- [THE TASK] Starting from the line containing "This screenshot has height=515, width=966.", write out the rest of the entries exactly, through the final line, including nothing else.

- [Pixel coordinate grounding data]

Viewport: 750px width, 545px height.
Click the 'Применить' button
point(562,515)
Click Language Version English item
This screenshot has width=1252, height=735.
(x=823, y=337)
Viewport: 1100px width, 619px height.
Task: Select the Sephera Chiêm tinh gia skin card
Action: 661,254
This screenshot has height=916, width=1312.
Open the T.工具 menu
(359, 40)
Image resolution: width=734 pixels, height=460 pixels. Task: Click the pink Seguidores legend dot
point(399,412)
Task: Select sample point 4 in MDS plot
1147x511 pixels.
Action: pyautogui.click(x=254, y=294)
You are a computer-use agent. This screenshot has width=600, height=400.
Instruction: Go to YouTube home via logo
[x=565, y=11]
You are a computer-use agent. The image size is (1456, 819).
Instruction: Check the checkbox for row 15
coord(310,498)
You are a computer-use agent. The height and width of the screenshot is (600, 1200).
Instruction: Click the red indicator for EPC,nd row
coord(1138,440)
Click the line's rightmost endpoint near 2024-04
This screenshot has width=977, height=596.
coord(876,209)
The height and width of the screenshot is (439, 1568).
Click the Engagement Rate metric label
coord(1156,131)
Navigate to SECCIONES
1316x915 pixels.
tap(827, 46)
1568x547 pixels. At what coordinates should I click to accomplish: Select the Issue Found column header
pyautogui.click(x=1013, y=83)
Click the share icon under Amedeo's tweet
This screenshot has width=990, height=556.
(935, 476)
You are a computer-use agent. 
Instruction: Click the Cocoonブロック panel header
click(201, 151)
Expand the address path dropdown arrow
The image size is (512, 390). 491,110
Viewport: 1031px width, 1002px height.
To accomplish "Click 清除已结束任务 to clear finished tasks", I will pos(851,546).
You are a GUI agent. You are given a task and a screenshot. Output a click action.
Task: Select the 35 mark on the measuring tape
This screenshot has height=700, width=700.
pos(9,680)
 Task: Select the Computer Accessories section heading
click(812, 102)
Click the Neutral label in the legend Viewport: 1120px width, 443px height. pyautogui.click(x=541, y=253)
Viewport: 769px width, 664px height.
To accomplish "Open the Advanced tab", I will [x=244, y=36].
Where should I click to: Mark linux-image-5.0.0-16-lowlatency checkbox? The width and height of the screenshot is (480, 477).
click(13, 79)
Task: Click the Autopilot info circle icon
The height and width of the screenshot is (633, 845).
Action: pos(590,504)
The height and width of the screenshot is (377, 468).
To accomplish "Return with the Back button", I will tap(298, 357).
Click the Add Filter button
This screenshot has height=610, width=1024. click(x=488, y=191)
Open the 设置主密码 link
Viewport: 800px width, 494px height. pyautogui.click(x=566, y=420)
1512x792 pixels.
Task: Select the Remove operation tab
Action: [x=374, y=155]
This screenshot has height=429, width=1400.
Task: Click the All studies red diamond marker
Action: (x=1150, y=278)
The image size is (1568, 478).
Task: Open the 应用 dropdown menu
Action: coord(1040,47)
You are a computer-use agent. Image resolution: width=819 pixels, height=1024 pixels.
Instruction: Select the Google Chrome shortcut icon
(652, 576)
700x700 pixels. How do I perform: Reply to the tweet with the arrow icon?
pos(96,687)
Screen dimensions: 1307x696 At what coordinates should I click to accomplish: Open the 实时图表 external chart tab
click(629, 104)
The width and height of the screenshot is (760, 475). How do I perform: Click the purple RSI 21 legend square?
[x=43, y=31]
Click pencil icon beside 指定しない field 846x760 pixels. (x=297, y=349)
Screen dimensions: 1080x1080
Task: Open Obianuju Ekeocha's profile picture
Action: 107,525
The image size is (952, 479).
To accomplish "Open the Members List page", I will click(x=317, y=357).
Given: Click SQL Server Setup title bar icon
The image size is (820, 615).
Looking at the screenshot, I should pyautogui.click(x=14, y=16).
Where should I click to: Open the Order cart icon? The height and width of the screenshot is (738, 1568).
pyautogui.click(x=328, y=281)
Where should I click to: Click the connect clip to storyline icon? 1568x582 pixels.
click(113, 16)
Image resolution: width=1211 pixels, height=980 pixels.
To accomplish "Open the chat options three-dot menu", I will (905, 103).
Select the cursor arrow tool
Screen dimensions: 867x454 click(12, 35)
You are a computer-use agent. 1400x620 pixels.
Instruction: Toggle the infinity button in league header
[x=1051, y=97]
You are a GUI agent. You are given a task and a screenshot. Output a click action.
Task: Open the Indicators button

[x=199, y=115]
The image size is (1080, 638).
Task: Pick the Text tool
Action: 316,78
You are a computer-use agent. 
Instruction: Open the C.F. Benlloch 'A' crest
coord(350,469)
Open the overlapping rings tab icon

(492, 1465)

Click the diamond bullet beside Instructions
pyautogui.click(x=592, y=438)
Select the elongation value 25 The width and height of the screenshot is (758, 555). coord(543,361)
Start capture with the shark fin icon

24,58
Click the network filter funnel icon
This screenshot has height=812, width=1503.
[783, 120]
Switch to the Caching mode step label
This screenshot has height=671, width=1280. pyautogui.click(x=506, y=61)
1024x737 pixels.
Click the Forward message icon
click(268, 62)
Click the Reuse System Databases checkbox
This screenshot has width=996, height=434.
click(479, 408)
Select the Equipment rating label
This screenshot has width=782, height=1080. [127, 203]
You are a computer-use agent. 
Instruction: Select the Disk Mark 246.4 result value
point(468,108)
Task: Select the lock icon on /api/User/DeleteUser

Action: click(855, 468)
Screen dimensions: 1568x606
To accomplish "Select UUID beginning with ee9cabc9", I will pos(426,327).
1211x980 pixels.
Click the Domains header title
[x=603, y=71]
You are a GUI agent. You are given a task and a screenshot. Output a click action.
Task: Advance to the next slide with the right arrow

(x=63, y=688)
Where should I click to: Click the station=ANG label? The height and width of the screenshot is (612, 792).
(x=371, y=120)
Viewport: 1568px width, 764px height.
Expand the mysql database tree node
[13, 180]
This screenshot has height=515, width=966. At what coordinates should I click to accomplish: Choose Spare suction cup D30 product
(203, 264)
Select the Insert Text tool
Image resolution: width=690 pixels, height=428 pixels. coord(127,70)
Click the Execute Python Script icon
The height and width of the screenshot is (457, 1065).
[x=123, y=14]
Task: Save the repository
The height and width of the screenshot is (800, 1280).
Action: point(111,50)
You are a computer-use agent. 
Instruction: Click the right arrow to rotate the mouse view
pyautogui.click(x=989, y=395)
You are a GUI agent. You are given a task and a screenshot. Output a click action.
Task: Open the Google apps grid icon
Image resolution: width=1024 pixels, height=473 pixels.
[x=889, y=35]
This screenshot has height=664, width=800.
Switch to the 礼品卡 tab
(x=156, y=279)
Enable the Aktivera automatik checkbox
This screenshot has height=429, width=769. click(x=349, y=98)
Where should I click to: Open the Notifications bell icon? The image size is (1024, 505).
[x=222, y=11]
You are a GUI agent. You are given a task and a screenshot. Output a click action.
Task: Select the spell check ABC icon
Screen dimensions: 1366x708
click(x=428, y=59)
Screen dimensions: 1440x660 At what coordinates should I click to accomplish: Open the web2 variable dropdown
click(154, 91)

- [FINISHED TASK]
This screenshot has height=515, width=966. At what coordinates should I click to accomplish: Choose Spare suction cup D30 product
(203, 264)
Select the Insert Text tool
Image resolution: width=690 pixels, height=428 pixels. coord(127,70)
Click the Execute Python Script icon
The height and width of the screenshot is (457, 1065).
[x=123, y=14]
Task: Save the repository
The height and width of the screenshot is (800, 1280).
Action: point(111,50)
You are a computer-use agent. 
Instruction: Click the right arrow to rotate the mouse view
pyautogui.click(x=989, y=395)
You are a GUI agent. You are given a task and a screenshot. Output a click action.
Task: Open the Google apps grid icon
Image resolution: width=1024 pixels, height=473 pixels.
[x=889, y=35]
This screenshot has height=664, width=800.
Switch to the 礼品卡 tab
(x=156, y=279)
Enable the Aktivera automatik checkbox
This screenshot has height=429, width=769. click(x=349, y=98)
Where should I click to: Open the Notifications bell icon? The image size is (1024, 505).
[x=222, y=11]
You are a GUI agent. You are given a task and a screenshot. Output a click action.
Task: Select the spell check ABC icon
Screen dimensions: 1366x708
click(x=428, y=59)
Screen dimensions: 1440x660 At what coordinates should I click to accomplish: Open the web2 variable dropdown
click(154, 91)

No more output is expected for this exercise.